Sunday, 15 April 2012

The paper free project: How'd it go??

So, here I am, 3 weeks away from my exams, just won the semi-final of the internal mooting competition and as yet I haven't printed a single piece of paper for Uni, (the only exception being the bundles of authorities which I've had to submit to my judges in a moot). The question is, would I consider my paper-free semester as having been a success? will I be doing it again? and was it difficult to maintain the commitment to being paper-free. 

Well, first comes the confession . . . . I broke one of my rules . . . . I deserve a slap on the wrists. A change in personal circumstances has saw me in a position where I now have to spend a lot more of my life commuting, which in turn means I've not been spending all the quality time that I had planned in the library. I'm sad to say, I folded, I bought some books, which made it a lot easier to study from home. Aside from that I've been paper free, I've not printed off any class handbooks, not written anything on paper and not printed anything  out. My wee net-book has followed me to every class, tutorial, moot and study session and has been more than enough, not to mention much less cumbersome than paper.  

I've used a few fantastic programs which have helped me out massively:

1. Evernote - a brilliant cloud based piece of note-taking software

2. Sugarsync -another cloud service which synchronises folders form my netbook with folders on my home pc, my android phone and on-line account. 

Combined with my wee netbook, android phone and home pc, Evernote and Sugarsync have been perfect. One of the big bonuses about using evenrote is that it allows me to make audio recordings of my lectures using my phone and save the audio files into the typed notes I've taken, great for revision. Also if like me you don't mind sharing, you can email a copy of your lecture notes to anyone from within evernote, dynamite for the times when your study buddy misses a class.  

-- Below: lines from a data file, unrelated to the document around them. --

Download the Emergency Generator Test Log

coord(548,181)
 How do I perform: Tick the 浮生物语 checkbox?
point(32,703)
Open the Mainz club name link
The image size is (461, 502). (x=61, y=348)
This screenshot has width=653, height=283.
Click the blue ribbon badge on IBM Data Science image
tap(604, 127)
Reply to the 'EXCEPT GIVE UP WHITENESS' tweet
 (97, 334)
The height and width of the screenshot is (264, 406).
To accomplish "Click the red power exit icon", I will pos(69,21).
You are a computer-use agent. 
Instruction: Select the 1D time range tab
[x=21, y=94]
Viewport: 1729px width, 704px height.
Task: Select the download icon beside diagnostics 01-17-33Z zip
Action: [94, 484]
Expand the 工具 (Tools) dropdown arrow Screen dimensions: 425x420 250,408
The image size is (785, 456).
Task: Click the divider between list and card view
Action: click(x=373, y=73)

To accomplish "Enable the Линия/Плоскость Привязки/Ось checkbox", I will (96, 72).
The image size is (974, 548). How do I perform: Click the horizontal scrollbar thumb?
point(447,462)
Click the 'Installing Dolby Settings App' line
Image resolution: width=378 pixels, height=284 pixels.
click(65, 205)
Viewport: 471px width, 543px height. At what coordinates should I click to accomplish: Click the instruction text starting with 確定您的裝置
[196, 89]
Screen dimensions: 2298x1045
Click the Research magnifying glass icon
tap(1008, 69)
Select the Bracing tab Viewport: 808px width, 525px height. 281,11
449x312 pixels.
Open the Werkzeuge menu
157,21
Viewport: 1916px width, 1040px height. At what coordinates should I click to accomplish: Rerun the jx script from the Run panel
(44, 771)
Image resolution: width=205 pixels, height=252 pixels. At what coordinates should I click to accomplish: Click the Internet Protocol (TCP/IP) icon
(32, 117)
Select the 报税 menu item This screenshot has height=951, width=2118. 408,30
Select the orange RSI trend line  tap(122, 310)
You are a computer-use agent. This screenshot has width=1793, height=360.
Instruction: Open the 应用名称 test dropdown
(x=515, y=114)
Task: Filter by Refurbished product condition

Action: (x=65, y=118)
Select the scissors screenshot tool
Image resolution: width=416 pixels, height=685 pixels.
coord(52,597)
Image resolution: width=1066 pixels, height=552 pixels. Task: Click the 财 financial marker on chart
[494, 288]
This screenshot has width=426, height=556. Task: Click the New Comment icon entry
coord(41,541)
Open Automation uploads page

So, has it been a success? yes definitely!
Would I do it again? absolutely! 
Was it difficult to maintain the paper-free commitment? Not at all, after the first few weeks it became second nature. 

I'd highly recommend that anyone interested in grossly simplifying their lives, take the time to learn how to properly use a few cloud based systems like evernote and sugarsync, learn to type and get over the fear of reading from a screen. I've found the whole process quite liberating and am highly unlikely to ever go back!